Reviewed by Jeffrey B. Remz
Thomas Rhett has enjoyed a strong pedigree as a hit songwriter at the tender age of 23. After all, he has helped pen Jason Aldean's 1994,
Parking Lot Party by Lee Brice and Round Here
by Florida Georgia Line. Not to mention having a father, Rhett Atkins, who has enjoyed both a career as a recording artist and a hit songwriter himself (he also helped write five of the dozen songs). So, it should come as no surprise that Rhett shares a lot of the same clichés as those he has written hits for. He raps (right from the first song, Whatcha Got in That Cup
) and rocks, but when it comes to what used to be known as traditional country music, one must search long and listen really hard to find anything resembling that - unless singing (and he does a good job at that, recalling Eric Church) with a drawl fills the bill. Rhett throws in a disco beat for good measure (Make Me Wanna
). Or check out hip hopping Front Porch Junkies (Remix),
(the original was on an August 2012 EP), and you get the idea of where Rhett is coming from.
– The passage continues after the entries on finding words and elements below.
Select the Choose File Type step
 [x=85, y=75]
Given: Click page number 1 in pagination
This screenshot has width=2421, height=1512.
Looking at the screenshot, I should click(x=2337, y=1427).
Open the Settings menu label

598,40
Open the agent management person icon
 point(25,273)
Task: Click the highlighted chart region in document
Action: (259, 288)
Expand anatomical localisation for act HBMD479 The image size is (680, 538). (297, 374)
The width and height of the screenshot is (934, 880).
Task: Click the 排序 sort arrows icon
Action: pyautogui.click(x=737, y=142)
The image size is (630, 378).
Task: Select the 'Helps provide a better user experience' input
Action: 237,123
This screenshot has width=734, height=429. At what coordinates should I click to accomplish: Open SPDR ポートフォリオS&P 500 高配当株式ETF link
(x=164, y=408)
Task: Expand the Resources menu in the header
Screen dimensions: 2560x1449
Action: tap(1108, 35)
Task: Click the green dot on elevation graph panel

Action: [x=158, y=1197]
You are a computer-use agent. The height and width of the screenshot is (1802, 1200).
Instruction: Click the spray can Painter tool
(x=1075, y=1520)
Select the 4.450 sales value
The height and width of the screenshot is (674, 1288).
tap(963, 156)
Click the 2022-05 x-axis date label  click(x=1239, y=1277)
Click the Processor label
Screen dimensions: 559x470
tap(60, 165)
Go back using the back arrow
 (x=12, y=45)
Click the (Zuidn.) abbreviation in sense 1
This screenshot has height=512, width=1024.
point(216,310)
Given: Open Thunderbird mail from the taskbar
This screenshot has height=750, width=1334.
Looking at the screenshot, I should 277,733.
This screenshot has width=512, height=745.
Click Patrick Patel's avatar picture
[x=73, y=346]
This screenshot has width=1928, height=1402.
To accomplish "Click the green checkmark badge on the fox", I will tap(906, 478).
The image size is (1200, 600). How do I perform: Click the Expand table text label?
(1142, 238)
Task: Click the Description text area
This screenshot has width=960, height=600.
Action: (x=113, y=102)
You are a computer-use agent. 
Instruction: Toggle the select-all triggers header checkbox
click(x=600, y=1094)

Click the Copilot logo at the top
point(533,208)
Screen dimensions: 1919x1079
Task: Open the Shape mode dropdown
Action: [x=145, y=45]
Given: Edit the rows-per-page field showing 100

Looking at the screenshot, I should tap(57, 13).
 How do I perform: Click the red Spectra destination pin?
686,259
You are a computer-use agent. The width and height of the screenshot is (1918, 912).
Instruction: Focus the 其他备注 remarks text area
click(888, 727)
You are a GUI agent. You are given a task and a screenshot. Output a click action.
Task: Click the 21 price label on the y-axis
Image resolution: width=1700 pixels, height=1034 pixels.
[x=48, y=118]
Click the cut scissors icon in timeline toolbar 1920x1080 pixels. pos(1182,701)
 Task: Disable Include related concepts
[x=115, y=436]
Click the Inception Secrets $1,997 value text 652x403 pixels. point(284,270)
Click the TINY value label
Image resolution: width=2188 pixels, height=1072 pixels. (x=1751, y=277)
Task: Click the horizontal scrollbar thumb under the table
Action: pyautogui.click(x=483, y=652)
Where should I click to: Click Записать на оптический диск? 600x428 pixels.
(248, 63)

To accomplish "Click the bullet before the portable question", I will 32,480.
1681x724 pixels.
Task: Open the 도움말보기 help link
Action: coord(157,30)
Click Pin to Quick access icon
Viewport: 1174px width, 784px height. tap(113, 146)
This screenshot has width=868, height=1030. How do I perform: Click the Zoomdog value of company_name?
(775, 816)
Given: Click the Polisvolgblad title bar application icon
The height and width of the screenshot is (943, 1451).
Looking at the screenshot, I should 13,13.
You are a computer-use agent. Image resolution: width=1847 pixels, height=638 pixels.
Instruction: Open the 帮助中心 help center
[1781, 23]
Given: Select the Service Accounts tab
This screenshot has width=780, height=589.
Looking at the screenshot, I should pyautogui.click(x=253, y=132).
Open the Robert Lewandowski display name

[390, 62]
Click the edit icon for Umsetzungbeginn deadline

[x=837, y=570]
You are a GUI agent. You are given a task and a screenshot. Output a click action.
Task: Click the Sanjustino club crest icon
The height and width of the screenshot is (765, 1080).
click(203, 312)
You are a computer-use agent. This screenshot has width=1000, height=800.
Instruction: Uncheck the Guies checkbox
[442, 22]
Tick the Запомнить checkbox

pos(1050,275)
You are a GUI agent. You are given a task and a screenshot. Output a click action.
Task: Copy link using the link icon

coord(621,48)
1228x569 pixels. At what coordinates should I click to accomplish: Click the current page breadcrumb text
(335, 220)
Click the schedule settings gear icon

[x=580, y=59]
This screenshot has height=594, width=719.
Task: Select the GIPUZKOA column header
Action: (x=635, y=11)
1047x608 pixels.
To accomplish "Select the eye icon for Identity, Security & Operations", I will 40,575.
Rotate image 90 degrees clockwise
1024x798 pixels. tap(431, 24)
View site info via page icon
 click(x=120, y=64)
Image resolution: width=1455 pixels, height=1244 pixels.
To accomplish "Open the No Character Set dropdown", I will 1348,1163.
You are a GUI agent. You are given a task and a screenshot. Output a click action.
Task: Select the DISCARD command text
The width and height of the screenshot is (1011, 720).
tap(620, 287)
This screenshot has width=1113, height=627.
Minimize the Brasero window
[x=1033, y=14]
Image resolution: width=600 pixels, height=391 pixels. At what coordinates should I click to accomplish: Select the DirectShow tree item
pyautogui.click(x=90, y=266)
It should come as no surprise whatsoever that you're going to hear songs about beer, partying, fishing and good old boys because that seems to be de rigueur for the style of music that Rhett adheres to. A few of the titles - Beer With Jesus, a semi-hit and most traditional song here, Sorry for Partyin' and All-American Middle Class White Boy - all hit you over the head with that point.
Rhett inherits the mantle of those he has penned songs for and is in lockstep with their take on what constitutes country music today. Not to mention another standard of today's acts - the baseball cap, often worn backwards on the jacket's photos. Rhett has soaked up what makes for hit country these days. Too bad he wasn't born in a different time.